Records pointing to text and elements
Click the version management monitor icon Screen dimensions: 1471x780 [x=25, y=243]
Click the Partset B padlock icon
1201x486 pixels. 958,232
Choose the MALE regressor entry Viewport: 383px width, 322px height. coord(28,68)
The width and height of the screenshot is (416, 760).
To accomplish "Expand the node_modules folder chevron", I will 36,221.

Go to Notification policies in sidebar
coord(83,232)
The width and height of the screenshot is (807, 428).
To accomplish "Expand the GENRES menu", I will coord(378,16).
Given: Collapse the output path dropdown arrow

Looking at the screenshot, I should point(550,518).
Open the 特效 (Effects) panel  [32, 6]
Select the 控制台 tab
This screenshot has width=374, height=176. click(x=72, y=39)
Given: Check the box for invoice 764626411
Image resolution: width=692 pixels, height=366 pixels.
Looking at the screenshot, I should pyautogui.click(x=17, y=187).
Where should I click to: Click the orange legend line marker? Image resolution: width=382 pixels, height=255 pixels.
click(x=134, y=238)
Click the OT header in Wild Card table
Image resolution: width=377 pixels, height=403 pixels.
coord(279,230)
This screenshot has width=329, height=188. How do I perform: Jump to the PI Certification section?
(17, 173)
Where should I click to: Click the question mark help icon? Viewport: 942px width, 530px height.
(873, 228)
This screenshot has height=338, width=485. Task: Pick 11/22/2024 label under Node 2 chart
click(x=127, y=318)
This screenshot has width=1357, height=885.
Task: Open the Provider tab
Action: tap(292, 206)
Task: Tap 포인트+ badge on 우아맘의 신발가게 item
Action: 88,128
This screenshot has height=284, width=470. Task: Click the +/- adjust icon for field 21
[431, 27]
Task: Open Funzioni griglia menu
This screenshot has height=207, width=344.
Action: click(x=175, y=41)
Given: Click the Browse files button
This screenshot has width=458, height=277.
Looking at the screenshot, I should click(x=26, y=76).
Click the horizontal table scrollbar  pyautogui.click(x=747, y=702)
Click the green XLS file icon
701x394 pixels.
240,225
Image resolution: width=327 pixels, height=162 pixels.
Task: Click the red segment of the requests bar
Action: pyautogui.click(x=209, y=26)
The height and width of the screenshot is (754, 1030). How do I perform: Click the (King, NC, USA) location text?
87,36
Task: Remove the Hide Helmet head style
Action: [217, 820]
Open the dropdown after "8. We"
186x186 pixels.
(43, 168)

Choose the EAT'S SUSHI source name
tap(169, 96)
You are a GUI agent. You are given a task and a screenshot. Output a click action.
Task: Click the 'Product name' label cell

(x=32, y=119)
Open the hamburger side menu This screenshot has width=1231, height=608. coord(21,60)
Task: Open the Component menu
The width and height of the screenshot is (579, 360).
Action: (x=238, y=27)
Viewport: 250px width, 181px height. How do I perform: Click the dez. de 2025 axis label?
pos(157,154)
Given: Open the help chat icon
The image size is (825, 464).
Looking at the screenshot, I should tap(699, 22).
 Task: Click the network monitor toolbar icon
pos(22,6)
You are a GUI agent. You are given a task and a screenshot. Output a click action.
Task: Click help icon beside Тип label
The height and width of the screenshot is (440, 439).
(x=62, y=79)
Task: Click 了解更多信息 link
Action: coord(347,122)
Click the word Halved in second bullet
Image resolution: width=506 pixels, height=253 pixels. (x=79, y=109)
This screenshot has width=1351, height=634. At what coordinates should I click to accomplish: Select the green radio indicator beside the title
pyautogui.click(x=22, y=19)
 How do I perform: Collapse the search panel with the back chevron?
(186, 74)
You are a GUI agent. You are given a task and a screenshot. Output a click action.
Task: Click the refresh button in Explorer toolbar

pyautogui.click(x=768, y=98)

INSTRUCTIONS TO FOLLOW: Copy out every line of the listing above without any changes.

TASK RESPONSE:
Click the version management monitor icon Screen dimensions: 1471x780 [x=25, y=243]
Click the Partset B padlock icon
1201x486 pixels. 958,232
Choose the MALE regressor entry Viewport: 383px width, 322px height. coord(28,68)
The width and height of the screenshot is (416, 760).
To accomplish "Expand the node_modules folder chevron", I will 36,221.

Go to Notification policies in sidebar
coord(83,232)
The width and height of the screenshot is (807, 428).
To accomplish "Expand the GENRES menu", I will coord(378,16).
Given: Collapse the output path dropdown arrow

Looking at the screenshot, I should point(550,518).
Open the 特效 (Effects) panel  [32, 6]
Select the 控制台 tab
This screenshot has width=374, height=176. click(x=72, y=39)
Given: Check the box for invoice 764626411
Image resolution: width=692 pixels, height=366 pixels.
Looking at the screenshot, I should pyautogui.click(x=17, y=187).
Where should I click to: Click the orange legend line marker? Image resolution: width=382 pixels, height=255 pixels.
click(x=134, y=238)
Click the OT header in Wild Card table
Image resolution: width=377 pixels, height=403 pixels.
coord(279,230)
This screenshot has width=329, height=188. How do I perform: Jump to the PI Certification section?
(17, 173)
Where should I click to: Click the question mark help icon? Viewport: 942px width, 530px height.
(873, 228)
This screenshot has height=338, width=485. Task: Pick 11/22/2024 label under Node 2 chart
click(x=127, y=318)
This screenshot has width=1357, height=885.
Task: Open the Provider tab
Action: tap(292, 206)
Task: Tap 포인트+ badge on 우아맘의 신발가게 item
Action: 88,128
This screenshot has height=284, width=470. Task: Click the +/- adjust icon for field 21
[431, 27]
Task: Open Funzioni griglia menu
This screenshot has height=207, width=344.
Action: click(x=175, y=41)
Given: Click the Browse files button
This screenshot has width=458, height=277.
Looking at the screenshot, I should click(x=26, y=76).
Click the horizontal table scrollbar  pyautogui.click(x=747, y=702)
Click the green XLS file icon
701x394 pixels.
240,225
Image resolution: width=327 pixels, height=162 pixels.
Task: Click the red segment of the requests bar
Action: pyautogui.click(x=209, y=26)
The height and width of the screenshot is (754, 1030). How do I perform: Click the (King, NC, USA) location text?
87,36
Task: Remove the Hide Helmet head style
Action: [217, 820]
Open the dropdown after "8. We"
186x186 pixels.
(43, 168)

Choose the EAT'S SUSHI source name
tap(169, 96)
You are a GUI agent. You are given a task and a screenshot. Output a click action.
Task: Click the 'Product name' label cell

(x=32, y=119)
Open the hamburger side menu This screenshot has width=1231, height=608. coord(21,60)
Task: Open the Component menu
The width and height of the screenshot is (579, 360).
Action: (x=238, y=27)
Viewport: 250px width, 181px height. How do I perform: Click the dez. de 2025 axis label?
pos(157,154)
Given: Open the help chat icon
The image size is (825, 464).
Looking at the screenshot, I should tap(699, 22).
 Task: Click the network monitor toolbar icon
pos(22,6)
You are a GUI agent. You are given a task and a screenshot. Output a click action.
Task: Click help icon beside Тип label
The height and width of the screenshot is (440, 439).
(x=62, y=79)
Task: Click 了解更多信息 link
Action: coord(347,122)
Click the word Halved in second bullet
Image resolution: width=506 pixels, height=253 pixels. (x=79, y=109)
This screenshot has width=1351, height=634. At what coordinates should I click to accomplish: Select the green radio indicator beside the title
pyautogui.click(x=22, y=19)
 How do I perform: Collapse the search panel with the back chevron?
(186, 74)
You are a GUI agent. You are given a task and a screenshot. Output a click action.
Task: Click the refresh button in Explorer toolbar

pyautogui.click(x=768, y=98)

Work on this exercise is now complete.